Ertesi gün, Fastnachtdienstag, ek geçitler gerçekleşir, ancak bu gün odak noktası, “Nubbel” in sözde yakılmasıdır. Nubbel, saman dolu bir figürdür - bir günah keçisi - mercankarcılar karnaval sırasında işledikleri tüm günahlarla doludur. Nubbel'i yaktıkları zaman, günahlarını yakarlar ve onları Lent sırasında pişman olacak hiçbir şey bırakmazlar.

Nubbel'i feda ettikten ve emrindeki iyi bir Lent'i boşa harcamak istemedikten sonra, reveliler bir kez daha Ash Çarşamba gününün hemen öncesindeki gecenin çirkinlik saatlerine katılmaya başlayabilirler. .
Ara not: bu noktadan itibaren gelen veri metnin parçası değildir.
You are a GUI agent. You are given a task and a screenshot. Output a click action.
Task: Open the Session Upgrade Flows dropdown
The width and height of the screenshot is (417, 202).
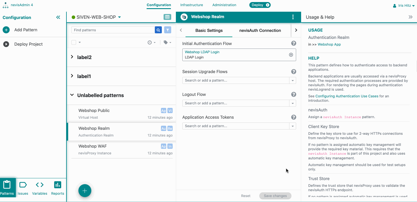point(293,80)
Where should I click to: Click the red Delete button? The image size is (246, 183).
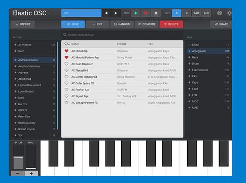pos(171,24)
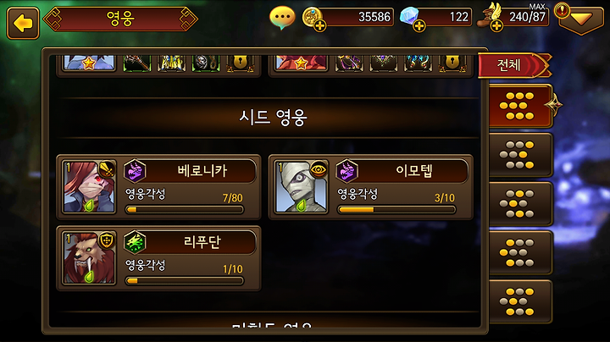Click 리푸단 green dragon element icon

(x=135, y=242)
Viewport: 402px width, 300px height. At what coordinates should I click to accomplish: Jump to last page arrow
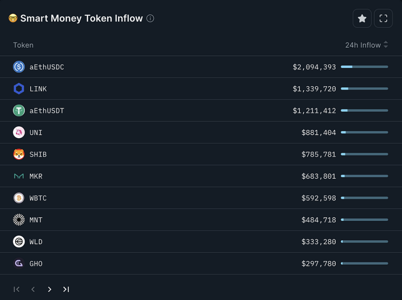point(66,289)
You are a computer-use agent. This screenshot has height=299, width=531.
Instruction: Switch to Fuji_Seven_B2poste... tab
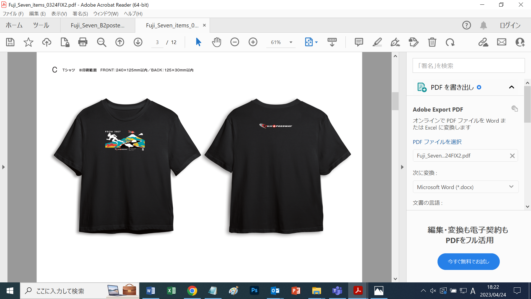pyautogui.click(x=98, y=25)
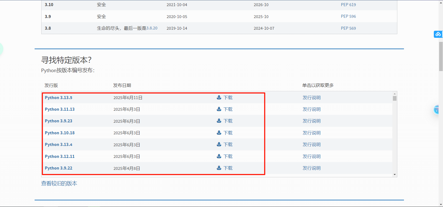View release notes for Python 3.12.11
This screenshot has width=443, height=207.
pyautogui.click(x=311, y=156)
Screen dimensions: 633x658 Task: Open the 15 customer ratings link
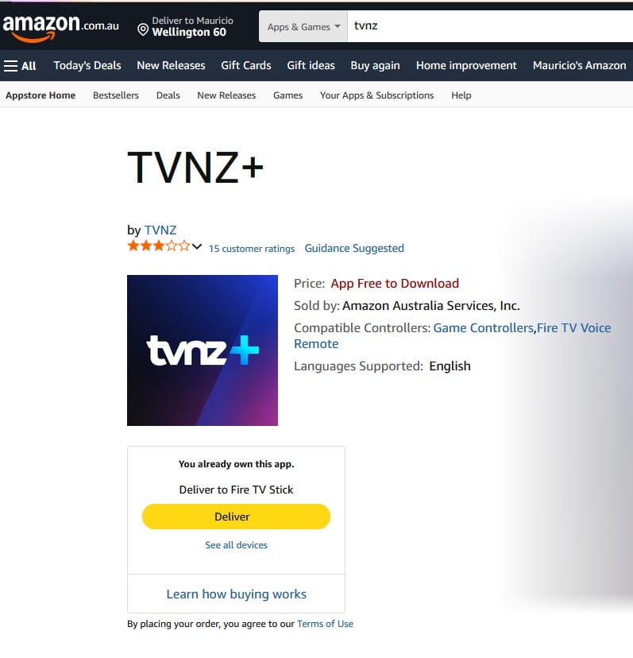coord(252,249)
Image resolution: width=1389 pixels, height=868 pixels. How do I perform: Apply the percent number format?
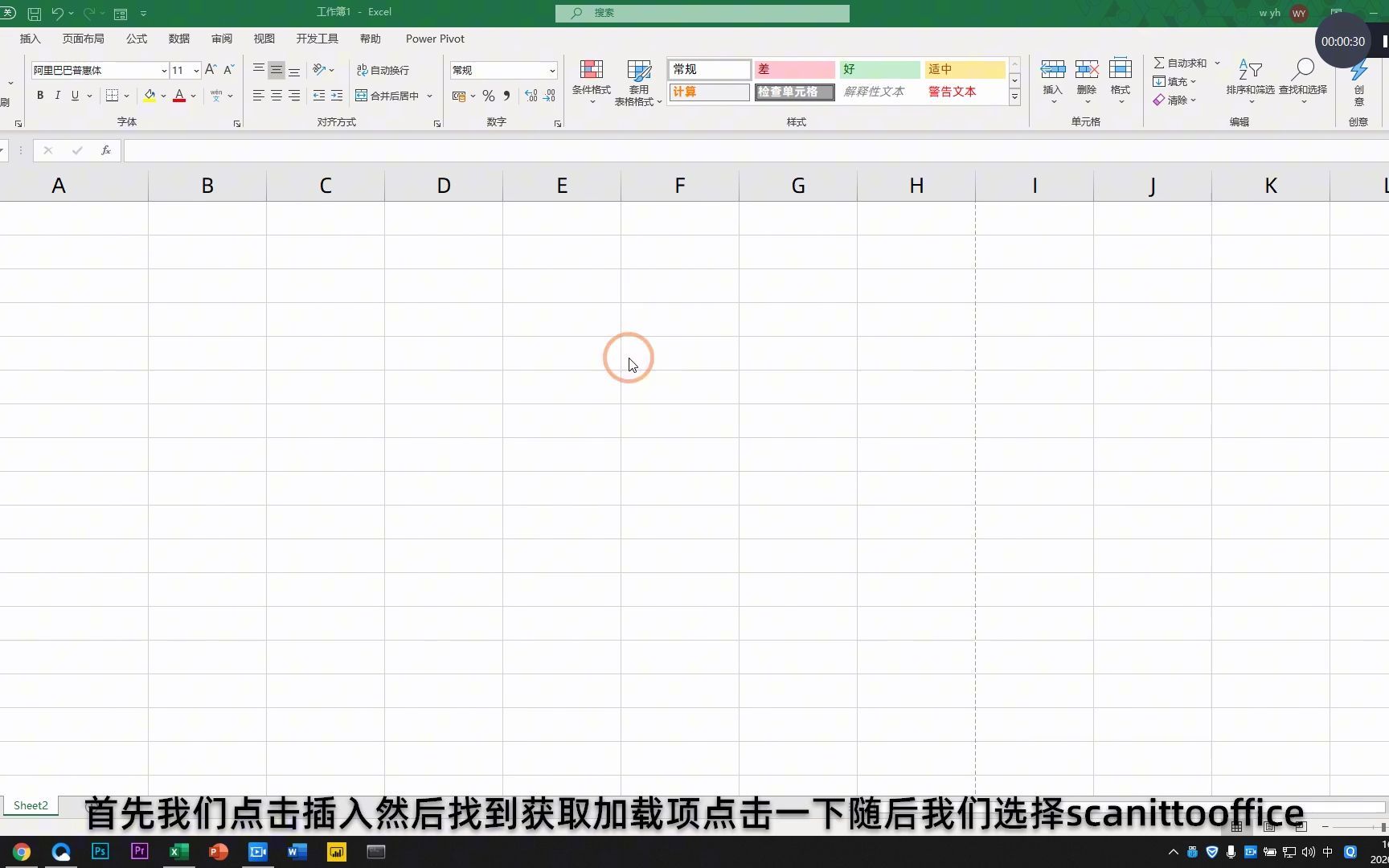coord(488,96)
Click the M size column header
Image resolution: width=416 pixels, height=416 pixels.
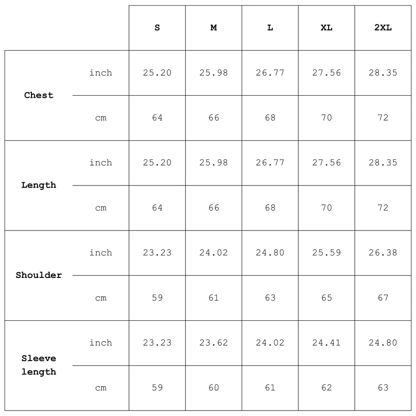213,28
Bu tutum Luther'in Luther'in arkadaşları ve erken Protestan teologlarından biri olan Philip Melanchthon'la yaptığı çok insan değişimi ile uyumludur. Melanchthon, zaman zaman mırıldanan Mari'nin Luther'i rahatsız eden, oldukça ihtiyatlı bir adamdı. “Allah aşkına, neden gitmiyorsun ve neden günah işlemiyorsun?” Diye sordu Luther, coşkuyla karşıladı. “Tanrı seni affedecek bir şeylere sahip olmayı hak etmiyor!”
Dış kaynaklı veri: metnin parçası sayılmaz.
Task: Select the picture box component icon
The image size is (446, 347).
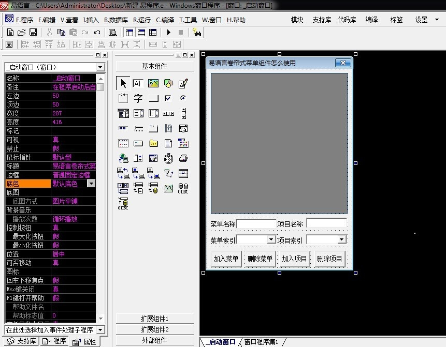Action: point(153,84)
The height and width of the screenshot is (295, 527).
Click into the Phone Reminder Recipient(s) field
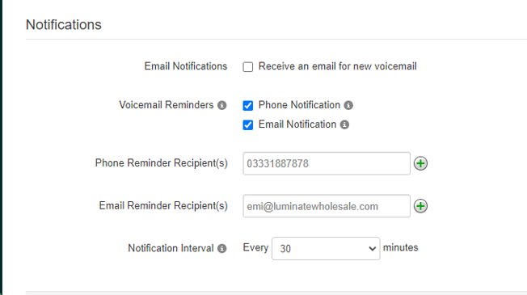click(327, 163)
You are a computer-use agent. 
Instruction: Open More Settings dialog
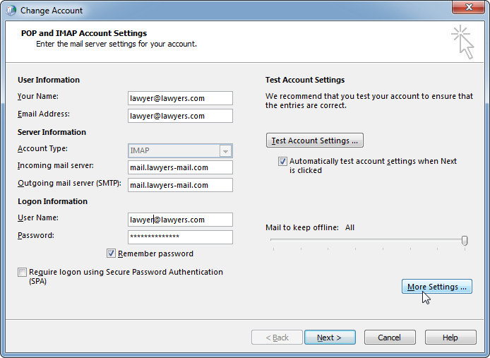(x=436, y=287)
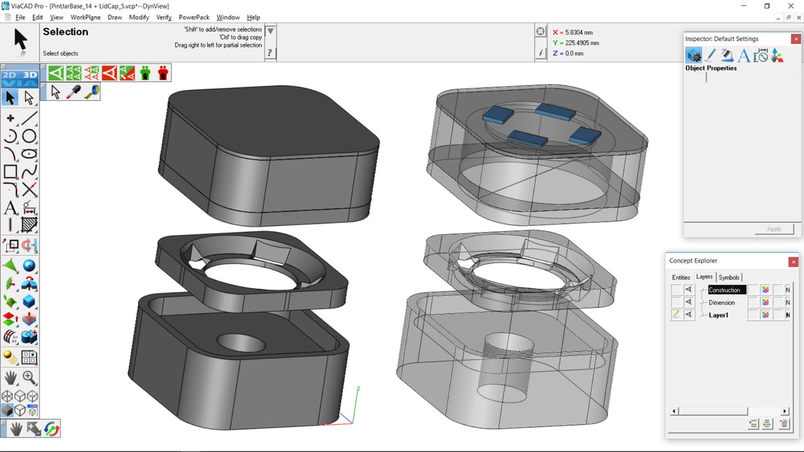Open the WorkPlane menu
This screenshot has height=452, width=804.
point(86,17)
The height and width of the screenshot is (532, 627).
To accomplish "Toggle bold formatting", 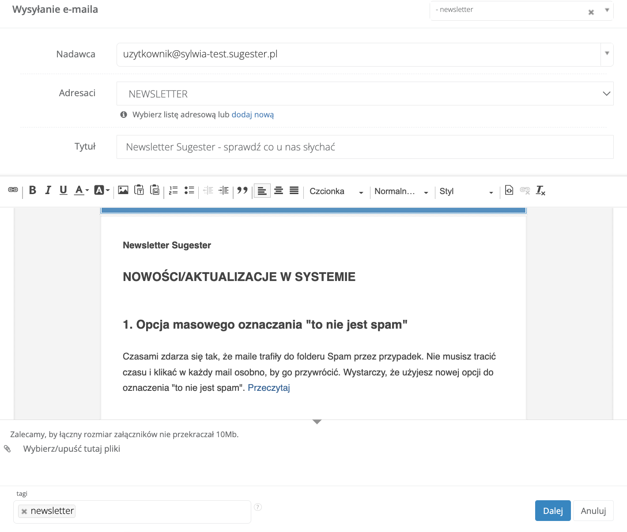I will tap(33, 190).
Kayıt için Martin Luther, Katolik Kilisesi'nin kendisini adanmış olduktan sonra evlenip, yanındaki “yastık üzerinde örgüler” bulmak için uyanmanın ne kadar keyifli olduğu hakkında birkaç kez yorum yapan oldukça lusty, dünyevi bir keşişti. Luther, Fasching'in ethosunu sevmiş ve onaylamıştı, çünkü “Wein, Weib, und Gesang, Der Bleibt ein Narr sein Leben lang.” Dedi. “Kadınları, şarabı ve şarkıyı sevmeyen, bir aptalı yok eder. tüm hayatı uzun. ”)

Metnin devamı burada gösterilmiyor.